Stored items:
┏━━

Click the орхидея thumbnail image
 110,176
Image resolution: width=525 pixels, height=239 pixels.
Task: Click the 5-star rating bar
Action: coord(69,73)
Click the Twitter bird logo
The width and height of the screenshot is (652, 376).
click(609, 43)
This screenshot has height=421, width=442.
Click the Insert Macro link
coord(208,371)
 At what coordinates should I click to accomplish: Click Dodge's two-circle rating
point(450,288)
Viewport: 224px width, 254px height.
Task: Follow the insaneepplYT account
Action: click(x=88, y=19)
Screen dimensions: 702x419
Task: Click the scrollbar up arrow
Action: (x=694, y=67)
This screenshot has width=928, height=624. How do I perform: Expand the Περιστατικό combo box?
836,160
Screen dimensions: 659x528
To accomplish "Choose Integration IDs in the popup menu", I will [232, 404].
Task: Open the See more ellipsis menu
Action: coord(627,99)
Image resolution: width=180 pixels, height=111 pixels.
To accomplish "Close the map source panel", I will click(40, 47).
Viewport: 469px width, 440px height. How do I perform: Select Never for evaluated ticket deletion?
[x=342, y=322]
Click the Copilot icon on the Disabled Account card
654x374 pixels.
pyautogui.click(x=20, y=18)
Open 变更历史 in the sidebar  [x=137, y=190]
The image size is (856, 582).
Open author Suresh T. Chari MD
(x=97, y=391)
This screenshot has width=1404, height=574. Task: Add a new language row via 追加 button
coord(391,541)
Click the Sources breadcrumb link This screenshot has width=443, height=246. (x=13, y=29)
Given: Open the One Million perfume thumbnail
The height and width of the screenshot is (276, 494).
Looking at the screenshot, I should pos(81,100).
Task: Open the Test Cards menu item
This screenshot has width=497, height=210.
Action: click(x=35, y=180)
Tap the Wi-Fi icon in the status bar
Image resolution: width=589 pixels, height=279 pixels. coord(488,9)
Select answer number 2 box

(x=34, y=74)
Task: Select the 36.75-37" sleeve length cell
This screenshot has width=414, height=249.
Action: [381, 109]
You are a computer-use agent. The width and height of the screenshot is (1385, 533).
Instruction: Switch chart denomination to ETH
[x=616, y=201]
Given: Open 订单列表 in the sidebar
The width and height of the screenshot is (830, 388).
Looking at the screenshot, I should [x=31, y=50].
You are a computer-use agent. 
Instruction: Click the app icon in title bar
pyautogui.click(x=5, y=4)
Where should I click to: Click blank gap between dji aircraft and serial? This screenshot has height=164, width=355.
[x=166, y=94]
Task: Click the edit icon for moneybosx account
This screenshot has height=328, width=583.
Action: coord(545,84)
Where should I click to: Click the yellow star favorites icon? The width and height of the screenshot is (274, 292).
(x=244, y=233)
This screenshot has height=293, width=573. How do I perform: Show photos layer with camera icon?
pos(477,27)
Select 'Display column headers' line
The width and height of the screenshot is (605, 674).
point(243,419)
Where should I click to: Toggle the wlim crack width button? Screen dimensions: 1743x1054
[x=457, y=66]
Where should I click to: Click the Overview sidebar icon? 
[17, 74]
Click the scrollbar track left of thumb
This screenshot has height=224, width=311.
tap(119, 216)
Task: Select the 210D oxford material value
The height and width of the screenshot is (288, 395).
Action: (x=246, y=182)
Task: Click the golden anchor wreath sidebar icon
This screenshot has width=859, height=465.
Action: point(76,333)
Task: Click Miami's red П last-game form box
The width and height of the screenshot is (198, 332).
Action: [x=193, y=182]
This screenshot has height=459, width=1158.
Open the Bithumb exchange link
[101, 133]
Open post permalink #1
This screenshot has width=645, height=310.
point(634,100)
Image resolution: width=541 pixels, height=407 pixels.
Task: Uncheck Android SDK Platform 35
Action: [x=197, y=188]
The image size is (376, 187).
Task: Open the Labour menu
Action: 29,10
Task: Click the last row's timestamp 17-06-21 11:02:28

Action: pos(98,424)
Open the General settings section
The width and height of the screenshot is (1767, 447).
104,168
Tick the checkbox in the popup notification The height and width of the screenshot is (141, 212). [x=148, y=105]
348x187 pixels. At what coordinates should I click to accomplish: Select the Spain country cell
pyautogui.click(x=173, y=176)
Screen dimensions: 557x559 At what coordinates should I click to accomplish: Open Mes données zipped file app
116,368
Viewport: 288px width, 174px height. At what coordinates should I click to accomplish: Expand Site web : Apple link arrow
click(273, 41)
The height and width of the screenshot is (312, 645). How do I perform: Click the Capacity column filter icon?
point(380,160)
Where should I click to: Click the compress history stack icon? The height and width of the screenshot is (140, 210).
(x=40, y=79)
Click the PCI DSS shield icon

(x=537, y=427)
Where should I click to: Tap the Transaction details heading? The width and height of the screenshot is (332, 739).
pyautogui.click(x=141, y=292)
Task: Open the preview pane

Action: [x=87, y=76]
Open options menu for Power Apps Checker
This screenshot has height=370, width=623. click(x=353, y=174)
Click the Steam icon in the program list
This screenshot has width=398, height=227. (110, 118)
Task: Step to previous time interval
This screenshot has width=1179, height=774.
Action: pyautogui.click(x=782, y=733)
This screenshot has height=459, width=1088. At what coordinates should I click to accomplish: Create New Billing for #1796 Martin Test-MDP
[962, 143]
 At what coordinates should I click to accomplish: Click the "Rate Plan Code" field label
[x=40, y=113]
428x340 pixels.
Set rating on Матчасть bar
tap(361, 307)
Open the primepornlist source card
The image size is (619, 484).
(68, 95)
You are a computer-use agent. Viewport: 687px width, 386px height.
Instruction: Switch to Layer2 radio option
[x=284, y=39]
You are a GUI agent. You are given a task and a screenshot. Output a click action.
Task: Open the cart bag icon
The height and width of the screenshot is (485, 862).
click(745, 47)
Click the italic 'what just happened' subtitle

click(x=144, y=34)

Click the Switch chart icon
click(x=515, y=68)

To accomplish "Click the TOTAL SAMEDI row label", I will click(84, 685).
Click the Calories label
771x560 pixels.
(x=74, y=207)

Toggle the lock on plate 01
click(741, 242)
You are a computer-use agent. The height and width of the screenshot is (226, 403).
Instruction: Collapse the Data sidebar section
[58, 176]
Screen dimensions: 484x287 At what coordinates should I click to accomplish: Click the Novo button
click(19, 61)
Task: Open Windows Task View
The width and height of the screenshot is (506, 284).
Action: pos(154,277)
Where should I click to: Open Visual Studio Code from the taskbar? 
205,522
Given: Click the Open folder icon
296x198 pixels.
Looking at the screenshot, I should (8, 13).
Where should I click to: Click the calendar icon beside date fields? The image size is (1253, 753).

┗━━

- **TASK INSTRUCTIONS**
The required output is the stretch of entries above from the line containing "Where should I click to: Toggle" through the line containing "Task: Click the golden", reproduced exactly.

- **REPLY**
Where should I click to: Toggle the wlim crack width button? Screen dimensions: 1743x1054
[x=457, y=66]
Where should I click to: Click the Overview sidebar icon? 
[17, 74]
Click the scrollbar track left of thumb
This screenshot has height=224, width=311.
tap(119, 216)
Task: Select the 210D oxford material value
The height and width of the screenshot is (288, 395).
Action: (x=246, y=182)
Task: Click the golden anchor wreath sidebar icon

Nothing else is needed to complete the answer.